Reproduce verbatim the stretch of the records from the line containing "Given: Open the Calendario button" through the end of the records, and nothing else.

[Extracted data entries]
==============================

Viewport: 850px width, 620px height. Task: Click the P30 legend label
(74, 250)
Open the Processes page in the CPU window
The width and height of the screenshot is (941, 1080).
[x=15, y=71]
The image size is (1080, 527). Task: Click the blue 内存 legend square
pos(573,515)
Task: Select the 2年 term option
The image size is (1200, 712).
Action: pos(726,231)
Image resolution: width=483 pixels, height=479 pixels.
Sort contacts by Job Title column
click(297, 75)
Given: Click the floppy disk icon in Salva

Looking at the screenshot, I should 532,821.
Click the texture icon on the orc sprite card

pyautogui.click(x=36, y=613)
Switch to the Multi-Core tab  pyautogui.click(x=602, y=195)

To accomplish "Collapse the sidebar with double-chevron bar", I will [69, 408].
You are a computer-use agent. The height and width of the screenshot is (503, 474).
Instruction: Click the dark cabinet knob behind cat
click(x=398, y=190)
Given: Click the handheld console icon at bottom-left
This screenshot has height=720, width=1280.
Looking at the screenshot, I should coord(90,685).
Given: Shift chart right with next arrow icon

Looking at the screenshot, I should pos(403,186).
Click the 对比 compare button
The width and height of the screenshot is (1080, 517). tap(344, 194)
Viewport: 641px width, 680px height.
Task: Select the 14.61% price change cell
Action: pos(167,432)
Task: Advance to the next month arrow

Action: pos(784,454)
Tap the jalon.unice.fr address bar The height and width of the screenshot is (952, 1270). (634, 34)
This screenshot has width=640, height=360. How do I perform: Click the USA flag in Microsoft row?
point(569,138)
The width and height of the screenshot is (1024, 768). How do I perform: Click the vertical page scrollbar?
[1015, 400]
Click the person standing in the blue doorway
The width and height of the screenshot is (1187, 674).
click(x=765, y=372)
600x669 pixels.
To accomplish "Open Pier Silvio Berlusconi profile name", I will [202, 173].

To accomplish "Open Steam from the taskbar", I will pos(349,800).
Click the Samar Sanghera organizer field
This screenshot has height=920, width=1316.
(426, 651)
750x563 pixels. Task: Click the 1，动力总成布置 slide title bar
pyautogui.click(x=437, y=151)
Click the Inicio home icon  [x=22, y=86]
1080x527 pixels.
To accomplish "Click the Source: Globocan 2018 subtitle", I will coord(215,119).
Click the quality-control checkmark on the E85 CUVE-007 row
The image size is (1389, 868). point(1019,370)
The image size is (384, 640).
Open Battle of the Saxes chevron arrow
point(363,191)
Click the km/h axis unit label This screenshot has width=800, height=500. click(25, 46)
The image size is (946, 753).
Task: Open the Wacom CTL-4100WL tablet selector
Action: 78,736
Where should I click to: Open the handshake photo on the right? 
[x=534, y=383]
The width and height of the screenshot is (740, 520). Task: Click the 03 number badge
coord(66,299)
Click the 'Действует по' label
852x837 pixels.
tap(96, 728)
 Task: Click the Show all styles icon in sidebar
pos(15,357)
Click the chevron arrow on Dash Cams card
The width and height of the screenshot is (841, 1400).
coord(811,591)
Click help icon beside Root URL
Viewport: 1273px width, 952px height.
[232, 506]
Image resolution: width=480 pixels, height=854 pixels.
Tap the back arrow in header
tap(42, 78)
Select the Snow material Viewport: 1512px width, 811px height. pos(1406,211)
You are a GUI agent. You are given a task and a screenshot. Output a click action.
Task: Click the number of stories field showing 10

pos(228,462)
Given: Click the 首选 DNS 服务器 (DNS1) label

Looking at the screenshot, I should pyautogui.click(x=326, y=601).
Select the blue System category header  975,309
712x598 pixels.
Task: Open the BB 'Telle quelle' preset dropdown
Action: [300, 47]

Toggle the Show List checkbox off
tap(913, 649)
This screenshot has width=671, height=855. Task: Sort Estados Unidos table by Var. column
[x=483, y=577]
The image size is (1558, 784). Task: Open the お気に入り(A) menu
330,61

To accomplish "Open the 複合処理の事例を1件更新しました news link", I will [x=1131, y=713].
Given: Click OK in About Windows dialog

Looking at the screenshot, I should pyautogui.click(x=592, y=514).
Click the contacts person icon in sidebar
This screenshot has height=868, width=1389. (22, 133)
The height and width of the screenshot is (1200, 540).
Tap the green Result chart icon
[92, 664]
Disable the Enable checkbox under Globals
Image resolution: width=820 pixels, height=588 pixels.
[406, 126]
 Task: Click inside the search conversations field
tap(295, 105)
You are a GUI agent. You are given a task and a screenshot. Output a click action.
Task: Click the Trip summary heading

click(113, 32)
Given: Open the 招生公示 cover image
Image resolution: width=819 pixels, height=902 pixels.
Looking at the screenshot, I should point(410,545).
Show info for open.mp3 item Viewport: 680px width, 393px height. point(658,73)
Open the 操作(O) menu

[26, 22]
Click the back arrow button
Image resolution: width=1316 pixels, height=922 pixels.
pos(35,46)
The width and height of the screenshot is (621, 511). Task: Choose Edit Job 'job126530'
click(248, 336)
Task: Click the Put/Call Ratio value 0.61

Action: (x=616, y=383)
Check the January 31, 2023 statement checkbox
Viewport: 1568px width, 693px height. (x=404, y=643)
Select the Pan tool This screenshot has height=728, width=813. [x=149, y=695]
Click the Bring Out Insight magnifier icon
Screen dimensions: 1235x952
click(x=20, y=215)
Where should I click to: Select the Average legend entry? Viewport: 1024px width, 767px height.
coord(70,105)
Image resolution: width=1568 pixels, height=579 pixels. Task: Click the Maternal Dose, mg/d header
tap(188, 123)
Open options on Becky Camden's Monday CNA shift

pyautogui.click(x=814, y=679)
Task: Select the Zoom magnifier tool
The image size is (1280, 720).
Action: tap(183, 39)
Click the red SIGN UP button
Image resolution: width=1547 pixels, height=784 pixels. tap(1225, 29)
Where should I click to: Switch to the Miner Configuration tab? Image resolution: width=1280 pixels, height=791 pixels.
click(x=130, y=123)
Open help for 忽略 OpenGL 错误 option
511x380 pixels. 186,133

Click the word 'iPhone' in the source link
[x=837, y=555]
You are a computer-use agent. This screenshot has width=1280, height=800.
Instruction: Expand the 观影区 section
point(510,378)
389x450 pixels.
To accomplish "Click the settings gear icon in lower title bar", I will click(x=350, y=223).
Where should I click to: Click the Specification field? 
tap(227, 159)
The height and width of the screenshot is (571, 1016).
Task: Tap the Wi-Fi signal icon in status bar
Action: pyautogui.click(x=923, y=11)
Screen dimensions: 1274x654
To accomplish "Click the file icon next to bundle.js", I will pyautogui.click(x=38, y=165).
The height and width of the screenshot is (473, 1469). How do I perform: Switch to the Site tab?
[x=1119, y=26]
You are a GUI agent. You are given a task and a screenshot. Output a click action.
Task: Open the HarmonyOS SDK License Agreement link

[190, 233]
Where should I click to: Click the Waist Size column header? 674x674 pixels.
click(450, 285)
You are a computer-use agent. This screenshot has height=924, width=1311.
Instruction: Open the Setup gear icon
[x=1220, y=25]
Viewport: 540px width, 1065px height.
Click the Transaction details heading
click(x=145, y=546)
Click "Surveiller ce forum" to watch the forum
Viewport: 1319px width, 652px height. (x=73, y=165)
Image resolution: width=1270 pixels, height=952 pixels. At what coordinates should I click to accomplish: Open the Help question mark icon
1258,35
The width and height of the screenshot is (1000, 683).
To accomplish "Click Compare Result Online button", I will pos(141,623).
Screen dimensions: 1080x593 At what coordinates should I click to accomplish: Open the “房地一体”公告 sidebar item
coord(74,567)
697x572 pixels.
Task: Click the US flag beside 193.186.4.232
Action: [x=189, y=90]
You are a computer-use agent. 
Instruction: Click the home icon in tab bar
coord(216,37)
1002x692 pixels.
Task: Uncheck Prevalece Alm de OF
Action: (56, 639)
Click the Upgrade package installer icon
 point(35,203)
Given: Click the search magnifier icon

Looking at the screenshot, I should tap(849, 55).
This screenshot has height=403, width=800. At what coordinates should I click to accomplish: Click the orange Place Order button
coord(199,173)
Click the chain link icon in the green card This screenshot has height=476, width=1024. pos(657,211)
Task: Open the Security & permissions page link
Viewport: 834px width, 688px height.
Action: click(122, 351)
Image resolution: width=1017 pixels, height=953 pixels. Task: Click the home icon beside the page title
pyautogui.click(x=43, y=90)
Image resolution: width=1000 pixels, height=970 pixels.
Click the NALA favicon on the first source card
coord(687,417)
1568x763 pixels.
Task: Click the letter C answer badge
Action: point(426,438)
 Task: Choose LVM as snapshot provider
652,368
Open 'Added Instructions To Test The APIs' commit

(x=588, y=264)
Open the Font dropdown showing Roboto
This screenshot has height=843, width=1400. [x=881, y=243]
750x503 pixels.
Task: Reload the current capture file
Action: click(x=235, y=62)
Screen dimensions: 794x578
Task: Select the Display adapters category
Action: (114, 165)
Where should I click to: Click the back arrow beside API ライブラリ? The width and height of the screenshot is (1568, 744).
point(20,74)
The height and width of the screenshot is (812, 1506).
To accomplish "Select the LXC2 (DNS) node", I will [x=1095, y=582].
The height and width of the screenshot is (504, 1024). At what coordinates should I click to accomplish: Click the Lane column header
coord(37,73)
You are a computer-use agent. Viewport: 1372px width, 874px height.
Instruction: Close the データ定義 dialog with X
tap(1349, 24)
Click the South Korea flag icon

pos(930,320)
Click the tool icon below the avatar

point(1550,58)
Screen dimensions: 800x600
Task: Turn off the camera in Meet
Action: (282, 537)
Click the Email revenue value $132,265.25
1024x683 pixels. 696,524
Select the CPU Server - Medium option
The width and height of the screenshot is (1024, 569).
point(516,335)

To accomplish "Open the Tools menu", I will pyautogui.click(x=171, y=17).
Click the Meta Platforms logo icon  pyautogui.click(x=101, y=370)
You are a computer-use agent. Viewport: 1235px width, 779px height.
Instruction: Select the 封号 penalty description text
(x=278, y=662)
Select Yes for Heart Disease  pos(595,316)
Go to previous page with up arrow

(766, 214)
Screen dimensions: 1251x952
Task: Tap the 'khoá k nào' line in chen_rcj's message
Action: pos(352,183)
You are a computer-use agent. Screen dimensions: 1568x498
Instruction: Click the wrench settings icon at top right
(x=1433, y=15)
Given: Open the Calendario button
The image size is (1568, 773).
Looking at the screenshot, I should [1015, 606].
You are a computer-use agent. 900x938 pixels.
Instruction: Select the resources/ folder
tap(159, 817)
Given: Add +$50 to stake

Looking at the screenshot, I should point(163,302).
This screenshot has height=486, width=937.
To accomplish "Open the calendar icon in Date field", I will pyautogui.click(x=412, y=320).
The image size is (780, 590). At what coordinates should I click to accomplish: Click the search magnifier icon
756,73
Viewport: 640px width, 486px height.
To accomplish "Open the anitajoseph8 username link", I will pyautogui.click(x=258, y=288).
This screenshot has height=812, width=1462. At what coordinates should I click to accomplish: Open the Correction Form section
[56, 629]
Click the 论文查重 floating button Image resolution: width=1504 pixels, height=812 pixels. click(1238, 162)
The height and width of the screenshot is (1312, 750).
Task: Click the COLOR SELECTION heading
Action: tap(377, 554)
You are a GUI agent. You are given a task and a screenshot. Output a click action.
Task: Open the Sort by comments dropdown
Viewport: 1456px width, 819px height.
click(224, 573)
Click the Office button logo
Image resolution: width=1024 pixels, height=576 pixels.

==============================

** EXERCISE RESPONSE **
Given: Open the Calendario button
The image size is (1568, 773).
Looking at the screenshot, I should [1015, 606].
You are a computer-use agent. 900x938 pixels.
Instruction: Select the resources/ folder
tap(159, 817)
Given: Add +$50 to stake

Looking at the screenshot, I should point(163,302).
This screenshot has height=486, width=937.
To accomplish "Open the calendar icon in Date field", I will pyautogui.click(x=412, y=320).
The image size is (780, 590). At what coordinates should I click to accomplish: Click the search magnifier icon
756,73
Viewport: 640px width, 486px height.
To accomplish "Open the anitajoseph8 username link", I will pyautogui.click(x=258, y=288).
This screenshot has height=812, width=1462. At what coordinates should I click to accomplish: Open the Correction Form section
[56, 629]
Click the 论文查重 floating button Image resolution: width=1504 pixels, height=812 pixels. click(1238, 162)
The height and width of the screenshot is (1312, 750).
Task: Click the COLOR SELECTION heading
Action: tap(377, 554)
You are a GUI agent. You are given a task and a screenshot. Output a click action.
Task: Open the Sort by comments dropdown
Viewport: 1456px width, 819px height.
click(224, 573)
Click the Office button logo
Image resolution: width=1024 pixels, height=576 pixels.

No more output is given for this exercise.